Search the records for the string "beside". Copy each line where it occurs.

RECORDED DATA Start Marker

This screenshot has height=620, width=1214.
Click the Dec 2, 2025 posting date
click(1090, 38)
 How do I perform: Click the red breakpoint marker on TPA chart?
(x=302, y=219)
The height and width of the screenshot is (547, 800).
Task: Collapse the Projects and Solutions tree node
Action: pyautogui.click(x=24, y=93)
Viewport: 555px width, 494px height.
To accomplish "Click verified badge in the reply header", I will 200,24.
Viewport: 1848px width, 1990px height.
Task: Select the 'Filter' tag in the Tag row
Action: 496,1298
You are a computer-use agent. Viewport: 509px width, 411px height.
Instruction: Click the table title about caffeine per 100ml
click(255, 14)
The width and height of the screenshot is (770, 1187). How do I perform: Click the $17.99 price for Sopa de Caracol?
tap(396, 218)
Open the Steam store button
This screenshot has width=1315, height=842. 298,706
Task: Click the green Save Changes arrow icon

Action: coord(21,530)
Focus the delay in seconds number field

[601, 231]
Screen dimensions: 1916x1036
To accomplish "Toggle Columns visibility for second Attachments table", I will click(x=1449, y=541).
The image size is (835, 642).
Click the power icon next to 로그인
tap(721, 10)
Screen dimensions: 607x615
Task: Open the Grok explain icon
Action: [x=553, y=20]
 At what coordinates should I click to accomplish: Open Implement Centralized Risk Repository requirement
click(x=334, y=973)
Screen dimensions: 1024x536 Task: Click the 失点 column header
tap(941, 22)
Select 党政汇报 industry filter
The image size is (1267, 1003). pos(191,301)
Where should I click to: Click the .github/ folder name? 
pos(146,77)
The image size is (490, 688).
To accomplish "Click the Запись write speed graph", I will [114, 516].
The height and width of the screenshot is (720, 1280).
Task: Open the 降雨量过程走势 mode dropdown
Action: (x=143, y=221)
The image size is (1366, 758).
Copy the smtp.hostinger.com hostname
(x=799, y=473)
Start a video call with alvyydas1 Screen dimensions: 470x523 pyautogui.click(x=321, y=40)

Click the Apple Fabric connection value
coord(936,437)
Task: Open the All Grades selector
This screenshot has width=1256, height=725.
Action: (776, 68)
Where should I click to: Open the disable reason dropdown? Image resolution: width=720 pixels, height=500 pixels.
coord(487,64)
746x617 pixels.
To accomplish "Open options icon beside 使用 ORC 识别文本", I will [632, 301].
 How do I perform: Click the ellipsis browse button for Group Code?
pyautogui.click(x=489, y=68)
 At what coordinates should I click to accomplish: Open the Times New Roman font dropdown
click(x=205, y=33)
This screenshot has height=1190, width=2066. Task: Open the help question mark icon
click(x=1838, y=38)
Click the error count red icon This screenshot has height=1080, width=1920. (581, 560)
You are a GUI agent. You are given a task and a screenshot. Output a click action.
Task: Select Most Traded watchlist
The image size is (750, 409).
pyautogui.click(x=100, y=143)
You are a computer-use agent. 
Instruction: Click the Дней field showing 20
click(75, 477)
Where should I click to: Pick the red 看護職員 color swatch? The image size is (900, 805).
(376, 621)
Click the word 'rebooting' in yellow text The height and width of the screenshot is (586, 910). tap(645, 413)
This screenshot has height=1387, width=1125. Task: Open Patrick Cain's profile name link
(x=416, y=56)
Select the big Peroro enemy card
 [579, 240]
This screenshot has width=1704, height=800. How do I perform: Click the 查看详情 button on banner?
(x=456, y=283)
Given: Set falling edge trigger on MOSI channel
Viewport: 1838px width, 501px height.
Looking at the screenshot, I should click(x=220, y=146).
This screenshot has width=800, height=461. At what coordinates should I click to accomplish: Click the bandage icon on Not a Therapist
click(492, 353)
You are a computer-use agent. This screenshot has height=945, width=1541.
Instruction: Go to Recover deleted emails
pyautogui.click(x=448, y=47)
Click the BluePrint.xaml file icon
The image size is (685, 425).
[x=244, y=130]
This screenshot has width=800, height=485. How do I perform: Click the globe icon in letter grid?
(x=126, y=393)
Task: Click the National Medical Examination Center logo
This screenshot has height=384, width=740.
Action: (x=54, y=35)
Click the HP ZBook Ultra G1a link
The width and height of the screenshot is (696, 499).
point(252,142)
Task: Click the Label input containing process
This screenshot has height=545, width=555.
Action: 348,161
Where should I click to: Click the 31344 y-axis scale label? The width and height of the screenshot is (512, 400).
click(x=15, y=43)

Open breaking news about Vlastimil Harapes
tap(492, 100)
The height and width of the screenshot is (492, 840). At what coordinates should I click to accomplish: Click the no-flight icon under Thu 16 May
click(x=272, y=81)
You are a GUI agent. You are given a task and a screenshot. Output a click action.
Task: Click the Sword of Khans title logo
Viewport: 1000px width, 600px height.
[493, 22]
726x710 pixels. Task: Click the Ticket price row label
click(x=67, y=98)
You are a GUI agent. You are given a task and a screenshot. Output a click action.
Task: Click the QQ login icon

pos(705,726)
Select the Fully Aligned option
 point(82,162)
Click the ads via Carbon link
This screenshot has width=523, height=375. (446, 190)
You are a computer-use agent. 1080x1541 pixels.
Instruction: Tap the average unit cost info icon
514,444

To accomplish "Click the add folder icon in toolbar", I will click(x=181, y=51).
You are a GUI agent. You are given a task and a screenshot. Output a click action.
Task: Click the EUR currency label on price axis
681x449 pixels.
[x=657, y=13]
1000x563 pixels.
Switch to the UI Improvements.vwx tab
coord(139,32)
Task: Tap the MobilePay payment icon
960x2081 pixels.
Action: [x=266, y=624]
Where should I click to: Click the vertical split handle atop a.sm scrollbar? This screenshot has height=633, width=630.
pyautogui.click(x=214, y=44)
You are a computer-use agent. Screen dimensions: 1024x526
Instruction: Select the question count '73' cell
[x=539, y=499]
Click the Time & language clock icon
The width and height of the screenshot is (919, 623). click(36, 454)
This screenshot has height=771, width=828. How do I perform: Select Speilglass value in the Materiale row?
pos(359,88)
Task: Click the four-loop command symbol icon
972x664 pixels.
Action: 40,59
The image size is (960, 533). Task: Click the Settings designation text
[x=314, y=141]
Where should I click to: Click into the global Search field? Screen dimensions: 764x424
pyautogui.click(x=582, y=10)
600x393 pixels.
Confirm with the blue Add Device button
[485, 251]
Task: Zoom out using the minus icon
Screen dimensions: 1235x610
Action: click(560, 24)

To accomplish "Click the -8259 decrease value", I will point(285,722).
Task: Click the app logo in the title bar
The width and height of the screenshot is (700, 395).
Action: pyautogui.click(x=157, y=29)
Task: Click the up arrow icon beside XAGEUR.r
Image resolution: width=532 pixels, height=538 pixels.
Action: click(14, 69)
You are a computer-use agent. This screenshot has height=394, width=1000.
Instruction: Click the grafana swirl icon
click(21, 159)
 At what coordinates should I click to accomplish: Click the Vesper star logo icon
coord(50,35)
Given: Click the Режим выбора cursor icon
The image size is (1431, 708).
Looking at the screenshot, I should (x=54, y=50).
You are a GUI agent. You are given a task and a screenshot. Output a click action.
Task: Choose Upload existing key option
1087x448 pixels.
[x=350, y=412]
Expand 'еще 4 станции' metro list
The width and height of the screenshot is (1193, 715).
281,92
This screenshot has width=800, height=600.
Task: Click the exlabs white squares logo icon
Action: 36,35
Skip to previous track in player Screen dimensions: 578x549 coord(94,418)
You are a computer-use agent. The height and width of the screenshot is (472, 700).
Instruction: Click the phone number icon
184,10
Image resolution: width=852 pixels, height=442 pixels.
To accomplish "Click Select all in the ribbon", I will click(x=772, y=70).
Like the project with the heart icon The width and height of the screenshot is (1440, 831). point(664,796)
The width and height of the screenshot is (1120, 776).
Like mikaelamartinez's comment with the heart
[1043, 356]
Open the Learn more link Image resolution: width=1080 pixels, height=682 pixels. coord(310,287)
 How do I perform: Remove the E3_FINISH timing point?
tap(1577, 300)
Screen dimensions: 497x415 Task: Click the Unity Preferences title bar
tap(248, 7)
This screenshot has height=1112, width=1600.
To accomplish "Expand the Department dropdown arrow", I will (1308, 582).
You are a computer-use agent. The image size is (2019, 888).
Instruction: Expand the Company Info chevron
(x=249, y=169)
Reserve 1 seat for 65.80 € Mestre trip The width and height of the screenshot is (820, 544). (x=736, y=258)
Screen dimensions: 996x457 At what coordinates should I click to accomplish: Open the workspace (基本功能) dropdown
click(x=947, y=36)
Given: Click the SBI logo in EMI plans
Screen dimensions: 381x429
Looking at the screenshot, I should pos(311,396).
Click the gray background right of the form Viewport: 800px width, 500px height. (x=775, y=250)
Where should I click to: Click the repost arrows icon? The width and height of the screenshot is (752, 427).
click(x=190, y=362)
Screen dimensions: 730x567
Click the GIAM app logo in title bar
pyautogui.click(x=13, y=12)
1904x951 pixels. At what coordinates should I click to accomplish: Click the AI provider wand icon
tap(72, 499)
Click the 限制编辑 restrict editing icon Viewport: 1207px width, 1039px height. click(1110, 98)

RECORDED DATA End Marker

TASK RESPONSE ->
To accomplish "Open options icon beside 使用 ORC 识别文本", I will [632, 301].
Task: Click the up arrow icon beside XAGEUR.r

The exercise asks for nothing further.